Instructions to follow: Rewrite the part of the listing that opens with the line containing "Given: Open the @Goddess_Nalani" and closes with the end of the listing, changing "home icon" to "start icon" and keeping all else unchanged.

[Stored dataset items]
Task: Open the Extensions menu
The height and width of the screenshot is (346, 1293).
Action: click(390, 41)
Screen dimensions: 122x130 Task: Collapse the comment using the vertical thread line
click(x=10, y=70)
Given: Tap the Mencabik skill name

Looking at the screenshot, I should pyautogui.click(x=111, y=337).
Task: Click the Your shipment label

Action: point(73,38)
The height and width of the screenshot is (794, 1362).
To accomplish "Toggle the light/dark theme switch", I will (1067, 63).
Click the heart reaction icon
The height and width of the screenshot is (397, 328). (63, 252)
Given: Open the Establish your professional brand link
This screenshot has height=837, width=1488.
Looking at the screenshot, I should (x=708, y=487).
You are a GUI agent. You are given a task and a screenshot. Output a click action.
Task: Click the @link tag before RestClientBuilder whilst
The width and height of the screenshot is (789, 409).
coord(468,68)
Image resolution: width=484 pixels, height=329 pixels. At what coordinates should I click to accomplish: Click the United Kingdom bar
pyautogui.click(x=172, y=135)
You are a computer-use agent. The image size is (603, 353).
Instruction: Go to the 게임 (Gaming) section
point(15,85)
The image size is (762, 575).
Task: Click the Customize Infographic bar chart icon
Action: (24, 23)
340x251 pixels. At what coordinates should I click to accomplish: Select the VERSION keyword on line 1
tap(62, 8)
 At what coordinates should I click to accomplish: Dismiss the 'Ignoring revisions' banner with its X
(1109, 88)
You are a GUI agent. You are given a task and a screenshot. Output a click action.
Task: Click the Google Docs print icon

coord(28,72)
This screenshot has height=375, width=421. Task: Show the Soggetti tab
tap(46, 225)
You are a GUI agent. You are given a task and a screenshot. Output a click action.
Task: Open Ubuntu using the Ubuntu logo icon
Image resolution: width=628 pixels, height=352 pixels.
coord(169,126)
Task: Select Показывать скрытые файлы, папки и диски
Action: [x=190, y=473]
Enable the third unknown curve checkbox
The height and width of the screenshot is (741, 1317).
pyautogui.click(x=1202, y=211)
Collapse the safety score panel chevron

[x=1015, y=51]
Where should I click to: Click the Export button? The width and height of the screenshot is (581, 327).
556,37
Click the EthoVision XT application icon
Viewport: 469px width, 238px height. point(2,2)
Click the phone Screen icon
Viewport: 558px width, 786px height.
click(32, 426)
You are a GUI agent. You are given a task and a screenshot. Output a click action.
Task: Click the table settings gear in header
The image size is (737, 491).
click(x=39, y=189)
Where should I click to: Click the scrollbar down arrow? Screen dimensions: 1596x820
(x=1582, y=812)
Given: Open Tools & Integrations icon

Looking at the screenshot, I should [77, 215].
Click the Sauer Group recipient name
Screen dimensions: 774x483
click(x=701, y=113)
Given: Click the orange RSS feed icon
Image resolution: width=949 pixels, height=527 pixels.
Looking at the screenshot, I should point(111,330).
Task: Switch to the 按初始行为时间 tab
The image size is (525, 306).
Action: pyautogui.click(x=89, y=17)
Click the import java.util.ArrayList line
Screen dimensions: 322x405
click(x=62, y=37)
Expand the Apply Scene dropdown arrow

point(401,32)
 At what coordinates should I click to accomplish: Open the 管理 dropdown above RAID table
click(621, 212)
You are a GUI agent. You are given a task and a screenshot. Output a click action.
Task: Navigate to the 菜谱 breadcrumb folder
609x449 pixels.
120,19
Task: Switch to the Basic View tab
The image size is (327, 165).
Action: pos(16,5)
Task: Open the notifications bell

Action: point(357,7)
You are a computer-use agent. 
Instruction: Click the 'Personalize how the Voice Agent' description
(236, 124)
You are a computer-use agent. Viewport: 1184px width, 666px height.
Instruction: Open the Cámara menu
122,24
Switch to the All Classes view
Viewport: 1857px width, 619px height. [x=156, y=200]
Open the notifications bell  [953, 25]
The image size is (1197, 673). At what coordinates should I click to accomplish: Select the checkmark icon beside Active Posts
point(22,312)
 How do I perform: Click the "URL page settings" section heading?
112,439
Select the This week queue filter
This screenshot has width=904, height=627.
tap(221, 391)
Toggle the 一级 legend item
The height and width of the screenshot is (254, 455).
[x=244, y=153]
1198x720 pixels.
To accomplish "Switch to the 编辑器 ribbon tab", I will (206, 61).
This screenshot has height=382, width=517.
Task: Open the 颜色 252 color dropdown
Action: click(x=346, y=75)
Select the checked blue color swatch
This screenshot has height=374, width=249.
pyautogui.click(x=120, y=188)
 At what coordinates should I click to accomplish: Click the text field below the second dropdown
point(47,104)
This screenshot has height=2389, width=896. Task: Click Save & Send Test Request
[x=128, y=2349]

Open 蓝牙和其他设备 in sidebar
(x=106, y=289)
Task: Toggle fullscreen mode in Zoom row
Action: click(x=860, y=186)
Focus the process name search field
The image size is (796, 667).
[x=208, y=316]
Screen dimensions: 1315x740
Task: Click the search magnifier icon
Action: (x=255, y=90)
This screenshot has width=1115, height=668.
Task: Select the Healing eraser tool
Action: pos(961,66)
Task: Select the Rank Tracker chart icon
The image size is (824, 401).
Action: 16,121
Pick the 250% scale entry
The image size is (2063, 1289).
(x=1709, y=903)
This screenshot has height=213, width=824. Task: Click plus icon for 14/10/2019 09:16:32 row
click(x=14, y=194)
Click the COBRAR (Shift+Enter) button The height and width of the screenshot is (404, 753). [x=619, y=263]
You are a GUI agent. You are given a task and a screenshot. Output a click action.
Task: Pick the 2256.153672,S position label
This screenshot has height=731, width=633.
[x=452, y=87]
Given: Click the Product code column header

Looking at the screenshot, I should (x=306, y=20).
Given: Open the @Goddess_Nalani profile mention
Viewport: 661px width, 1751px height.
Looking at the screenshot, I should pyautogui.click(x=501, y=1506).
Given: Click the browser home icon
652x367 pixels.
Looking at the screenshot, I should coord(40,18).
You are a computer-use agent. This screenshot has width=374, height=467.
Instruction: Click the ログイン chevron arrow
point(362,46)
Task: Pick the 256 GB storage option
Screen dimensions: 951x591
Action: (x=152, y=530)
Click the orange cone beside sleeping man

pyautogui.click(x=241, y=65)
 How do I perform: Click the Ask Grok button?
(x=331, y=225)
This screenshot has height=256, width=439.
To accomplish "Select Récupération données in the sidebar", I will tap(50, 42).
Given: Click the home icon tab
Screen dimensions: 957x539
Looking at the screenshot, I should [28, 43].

Correct response:
Given: Open the @Goddess_Nalani profile mention
Viewport: 661px width, 1751px height.
Looking at the screenshot, I should pyautogui.click(x=501, y=1506).
Given: Click the browser start icon
652x367 pixels.
Looking at the screenshot, I should coord(40,18).
You are a computer-use agent. This screenshot has width=374, height=467.
Instruction: Click the ログイン chevron arrow
point(362,46)
Task: Pick the 256 GB storage option
Screen dimensions: 951x591
Action: (x=152, y=530)
Click the orange cone beside sleeping man

pyautogui.click(x=241, y=65)
 How do I perform: Click the Ask Grok button?
(x=331, y=225)
This screenshot has height=256, width=439.
To accomplish "Select Récupération données in the sidebar", I will tap(50, 42).
Given: Click the start icon tab
Screen dimensions: 957x539
Looking at the screenshot, I should [28, 43].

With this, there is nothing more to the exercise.